A set of tools for leveraging active learning and model explainability for effecient document classification
What is this?
One component of my vision of FULLY AUTOMATED competative debate case production.
I want to take in massive sums of articles from a news API which will be placed in their corresponding file based on where my classifier says I should put them. I have to generate my own labeled data for this. That is a problem. Most people don't realize that the sample effeciency in models which utilize transfer learning is so great that AI-assisted data labeling is extremely useful and can significantly shorten what is ordinarily a painful data labeling process.
We need a way to quickly create word embedding powered document classifiers which learn with a human in the loop. For some classes, an extremely limited number of examples may be all that is necessary to get results that a user would consider to be succesful for their task.
I want to know what my model is learning - so I integrate the word embeddings avalible with Flair, combine with Classifiers in Sklearn and Tensorflow/Keras/PyTorch, and finish it off with a nice squeeze of the LIME algorithim for model interpretability (implemented within the ELI5 Library)

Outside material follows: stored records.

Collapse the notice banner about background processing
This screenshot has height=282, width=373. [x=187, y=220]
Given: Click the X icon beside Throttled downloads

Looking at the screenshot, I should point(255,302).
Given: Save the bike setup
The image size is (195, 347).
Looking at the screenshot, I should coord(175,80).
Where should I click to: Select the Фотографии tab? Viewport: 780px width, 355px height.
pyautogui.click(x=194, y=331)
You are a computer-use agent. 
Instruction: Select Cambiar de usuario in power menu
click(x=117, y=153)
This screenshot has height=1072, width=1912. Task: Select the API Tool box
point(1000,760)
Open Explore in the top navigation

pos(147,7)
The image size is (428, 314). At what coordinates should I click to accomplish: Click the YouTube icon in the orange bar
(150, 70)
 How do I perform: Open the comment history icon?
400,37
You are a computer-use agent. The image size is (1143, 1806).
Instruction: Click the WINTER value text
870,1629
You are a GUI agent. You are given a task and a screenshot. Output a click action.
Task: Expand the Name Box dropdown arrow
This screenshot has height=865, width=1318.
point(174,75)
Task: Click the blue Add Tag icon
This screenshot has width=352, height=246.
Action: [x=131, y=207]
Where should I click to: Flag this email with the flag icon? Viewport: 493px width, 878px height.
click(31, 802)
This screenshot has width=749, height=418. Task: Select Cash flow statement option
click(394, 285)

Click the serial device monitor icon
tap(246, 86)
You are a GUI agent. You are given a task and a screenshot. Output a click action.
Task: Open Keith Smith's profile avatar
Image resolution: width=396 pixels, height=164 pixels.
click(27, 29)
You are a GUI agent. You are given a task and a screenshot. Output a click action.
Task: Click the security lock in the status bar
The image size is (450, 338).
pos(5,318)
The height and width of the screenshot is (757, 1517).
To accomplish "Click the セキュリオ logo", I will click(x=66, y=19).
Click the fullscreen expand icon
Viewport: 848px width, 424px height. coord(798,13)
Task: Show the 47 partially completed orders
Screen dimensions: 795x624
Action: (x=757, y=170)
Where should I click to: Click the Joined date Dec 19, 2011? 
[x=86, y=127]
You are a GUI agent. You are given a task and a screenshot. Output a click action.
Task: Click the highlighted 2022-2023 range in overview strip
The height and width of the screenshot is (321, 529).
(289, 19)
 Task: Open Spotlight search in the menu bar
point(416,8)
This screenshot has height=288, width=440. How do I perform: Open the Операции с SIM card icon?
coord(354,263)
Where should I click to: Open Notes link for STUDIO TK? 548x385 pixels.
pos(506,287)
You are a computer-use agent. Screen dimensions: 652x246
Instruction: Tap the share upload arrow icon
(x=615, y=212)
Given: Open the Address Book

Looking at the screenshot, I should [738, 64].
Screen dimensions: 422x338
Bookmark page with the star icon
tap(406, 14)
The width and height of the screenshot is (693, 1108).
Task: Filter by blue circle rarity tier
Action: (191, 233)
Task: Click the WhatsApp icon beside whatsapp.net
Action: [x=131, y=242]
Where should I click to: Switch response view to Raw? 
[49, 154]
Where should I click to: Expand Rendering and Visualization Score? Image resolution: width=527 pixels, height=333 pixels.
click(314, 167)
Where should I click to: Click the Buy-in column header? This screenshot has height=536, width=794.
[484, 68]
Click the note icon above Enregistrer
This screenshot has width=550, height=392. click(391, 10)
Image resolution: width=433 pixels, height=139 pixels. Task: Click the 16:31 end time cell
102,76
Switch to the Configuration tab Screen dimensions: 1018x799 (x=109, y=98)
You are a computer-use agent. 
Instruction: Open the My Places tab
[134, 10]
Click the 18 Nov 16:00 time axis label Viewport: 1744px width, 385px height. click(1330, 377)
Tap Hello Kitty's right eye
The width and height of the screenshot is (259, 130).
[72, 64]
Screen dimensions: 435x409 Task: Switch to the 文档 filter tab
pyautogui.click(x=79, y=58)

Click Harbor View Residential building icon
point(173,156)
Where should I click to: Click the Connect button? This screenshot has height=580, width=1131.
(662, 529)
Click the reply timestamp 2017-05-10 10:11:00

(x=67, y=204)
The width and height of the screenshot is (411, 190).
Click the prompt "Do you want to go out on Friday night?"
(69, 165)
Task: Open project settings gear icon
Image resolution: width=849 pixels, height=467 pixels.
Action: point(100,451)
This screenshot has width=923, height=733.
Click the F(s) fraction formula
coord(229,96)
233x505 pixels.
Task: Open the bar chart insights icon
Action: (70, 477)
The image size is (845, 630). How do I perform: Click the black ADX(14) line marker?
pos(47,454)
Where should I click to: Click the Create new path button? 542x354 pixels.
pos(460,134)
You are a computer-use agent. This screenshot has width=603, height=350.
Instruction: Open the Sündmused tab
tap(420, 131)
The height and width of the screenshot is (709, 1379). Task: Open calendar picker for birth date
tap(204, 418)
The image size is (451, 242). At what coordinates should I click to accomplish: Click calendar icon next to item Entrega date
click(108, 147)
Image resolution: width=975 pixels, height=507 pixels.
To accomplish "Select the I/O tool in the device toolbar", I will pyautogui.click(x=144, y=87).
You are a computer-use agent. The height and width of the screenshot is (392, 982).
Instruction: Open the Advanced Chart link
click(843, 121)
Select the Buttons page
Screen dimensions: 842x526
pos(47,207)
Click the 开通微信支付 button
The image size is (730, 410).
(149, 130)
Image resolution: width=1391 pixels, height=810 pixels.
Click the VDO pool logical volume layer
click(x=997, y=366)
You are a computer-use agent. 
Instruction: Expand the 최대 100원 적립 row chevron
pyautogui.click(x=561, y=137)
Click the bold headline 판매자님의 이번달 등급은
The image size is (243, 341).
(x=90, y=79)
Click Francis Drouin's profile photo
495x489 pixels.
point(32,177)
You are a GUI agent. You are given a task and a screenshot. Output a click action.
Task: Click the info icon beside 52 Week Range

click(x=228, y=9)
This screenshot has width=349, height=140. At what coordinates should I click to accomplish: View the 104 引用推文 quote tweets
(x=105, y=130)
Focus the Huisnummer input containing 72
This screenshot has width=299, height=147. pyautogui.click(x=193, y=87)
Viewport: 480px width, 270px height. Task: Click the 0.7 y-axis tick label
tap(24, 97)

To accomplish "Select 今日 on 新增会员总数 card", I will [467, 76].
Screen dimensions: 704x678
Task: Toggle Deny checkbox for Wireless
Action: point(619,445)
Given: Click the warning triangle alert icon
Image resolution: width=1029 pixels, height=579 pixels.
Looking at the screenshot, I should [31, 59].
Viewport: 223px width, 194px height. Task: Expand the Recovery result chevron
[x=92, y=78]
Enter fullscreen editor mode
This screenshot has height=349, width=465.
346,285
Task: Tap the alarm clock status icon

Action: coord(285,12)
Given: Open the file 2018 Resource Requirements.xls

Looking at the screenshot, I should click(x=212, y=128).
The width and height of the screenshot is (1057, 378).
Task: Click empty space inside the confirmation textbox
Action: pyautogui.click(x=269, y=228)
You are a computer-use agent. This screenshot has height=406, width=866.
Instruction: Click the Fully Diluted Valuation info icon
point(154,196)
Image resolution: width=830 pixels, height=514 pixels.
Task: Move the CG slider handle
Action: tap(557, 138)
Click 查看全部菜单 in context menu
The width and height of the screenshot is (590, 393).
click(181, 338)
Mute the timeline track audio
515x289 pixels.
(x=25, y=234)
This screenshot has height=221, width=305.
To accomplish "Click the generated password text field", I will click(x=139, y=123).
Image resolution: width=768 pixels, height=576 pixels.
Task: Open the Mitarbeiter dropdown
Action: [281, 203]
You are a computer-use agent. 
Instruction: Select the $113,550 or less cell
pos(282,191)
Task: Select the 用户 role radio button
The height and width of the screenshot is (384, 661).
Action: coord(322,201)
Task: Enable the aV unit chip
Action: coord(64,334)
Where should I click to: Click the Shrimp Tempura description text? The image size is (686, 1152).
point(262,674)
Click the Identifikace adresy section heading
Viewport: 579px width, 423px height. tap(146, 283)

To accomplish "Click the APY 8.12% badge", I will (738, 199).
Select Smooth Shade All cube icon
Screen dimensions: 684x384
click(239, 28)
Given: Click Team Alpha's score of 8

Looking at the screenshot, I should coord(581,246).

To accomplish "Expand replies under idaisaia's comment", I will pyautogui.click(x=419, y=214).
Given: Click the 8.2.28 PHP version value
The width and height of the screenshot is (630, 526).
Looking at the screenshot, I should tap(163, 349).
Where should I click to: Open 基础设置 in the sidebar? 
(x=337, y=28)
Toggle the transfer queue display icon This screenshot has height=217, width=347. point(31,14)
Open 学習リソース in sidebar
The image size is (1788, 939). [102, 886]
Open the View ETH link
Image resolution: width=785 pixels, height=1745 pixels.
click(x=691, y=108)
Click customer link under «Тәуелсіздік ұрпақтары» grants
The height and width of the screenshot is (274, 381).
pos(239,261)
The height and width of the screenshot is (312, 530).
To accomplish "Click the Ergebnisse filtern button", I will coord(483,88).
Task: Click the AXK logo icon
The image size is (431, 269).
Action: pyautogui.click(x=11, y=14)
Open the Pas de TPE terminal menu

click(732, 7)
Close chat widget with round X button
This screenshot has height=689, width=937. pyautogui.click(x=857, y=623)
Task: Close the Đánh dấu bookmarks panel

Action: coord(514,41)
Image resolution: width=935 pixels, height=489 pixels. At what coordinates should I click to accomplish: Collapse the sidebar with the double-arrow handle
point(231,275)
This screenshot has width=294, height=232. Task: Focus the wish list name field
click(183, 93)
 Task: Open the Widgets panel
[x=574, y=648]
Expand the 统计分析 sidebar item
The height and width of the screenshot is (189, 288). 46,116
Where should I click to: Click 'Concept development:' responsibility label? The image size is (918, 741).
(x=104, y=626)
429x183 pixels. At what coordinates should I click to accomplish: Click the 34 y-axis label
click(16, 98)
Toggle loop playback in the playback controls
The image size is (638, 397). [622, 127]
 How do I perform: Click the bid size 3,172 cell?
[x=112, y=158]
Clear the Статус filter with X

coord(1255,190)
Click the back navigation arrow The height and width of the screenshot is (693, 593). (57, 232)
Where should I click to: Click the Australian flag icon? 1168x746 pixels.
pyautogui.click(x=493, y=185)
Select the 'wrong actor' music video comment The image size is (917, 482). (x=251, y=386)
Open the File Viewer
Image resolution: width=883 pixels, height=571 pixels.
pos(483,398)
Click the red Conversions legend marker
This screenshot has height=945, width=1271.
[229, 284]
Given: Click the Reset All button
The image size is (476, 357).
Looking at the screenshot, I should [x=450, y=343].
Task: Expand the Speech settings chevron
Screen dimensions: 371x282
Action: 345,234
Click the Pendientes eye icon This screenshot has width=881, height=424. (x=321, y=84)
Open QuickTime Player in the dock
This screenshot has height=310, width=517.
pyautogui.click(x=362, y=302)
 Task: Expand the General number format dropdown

- Integrate Uncertainty measurments and only have it prompt to label those examples (self label what it's certain about)
- Finish README - Cite relavent technologies and papers
- Documentation/Examples/Installation Instructions
- More examples
- Enable Cross Validation and Grid Search
- Figure out better way to store embeddings (stop moving the embeddings from GPU to CPU ineffeciently)
- got Keras RNN/CNN working!
- Now Prints out misclassified examples in validation test set and we see probabilities.
- Easy to switch between MLP/CNN/RNN
- Added model, model weights, updated dataset, and misc code updates
- Tried to get Keras LSTM/CNN to work (failed)
- Experimented with different settings on LIME.
- Added Keras model support - now utilizes by default KNN if not in Keras mode and a Neural Network if in Keras mode.
- Added HTML exporting of model explanations. - Thank you ELI5!
- Tested the possibility of doing Multilabel classification with TextExplainer... doesn't seem to work :(
- Added pictures
Toy example of a possible debate classifier seperating between 11 classes
ANB = Antiblackness, CAP = Capitalism, ECON = Economy, EDU = Education, ENV = Environment, EX = Extinction, FED = Federalism, HEG = Hegemony, NAT = Natives, POL = Politics, TOP = Topicality
Top matrix is a confusion matrix of my validation set
This classifier gets 75% accuracy (~150 examples in train set, 0.2 * 150 in val set)
Bottom matrix is showing classification probabilities for each individual example in my validation set.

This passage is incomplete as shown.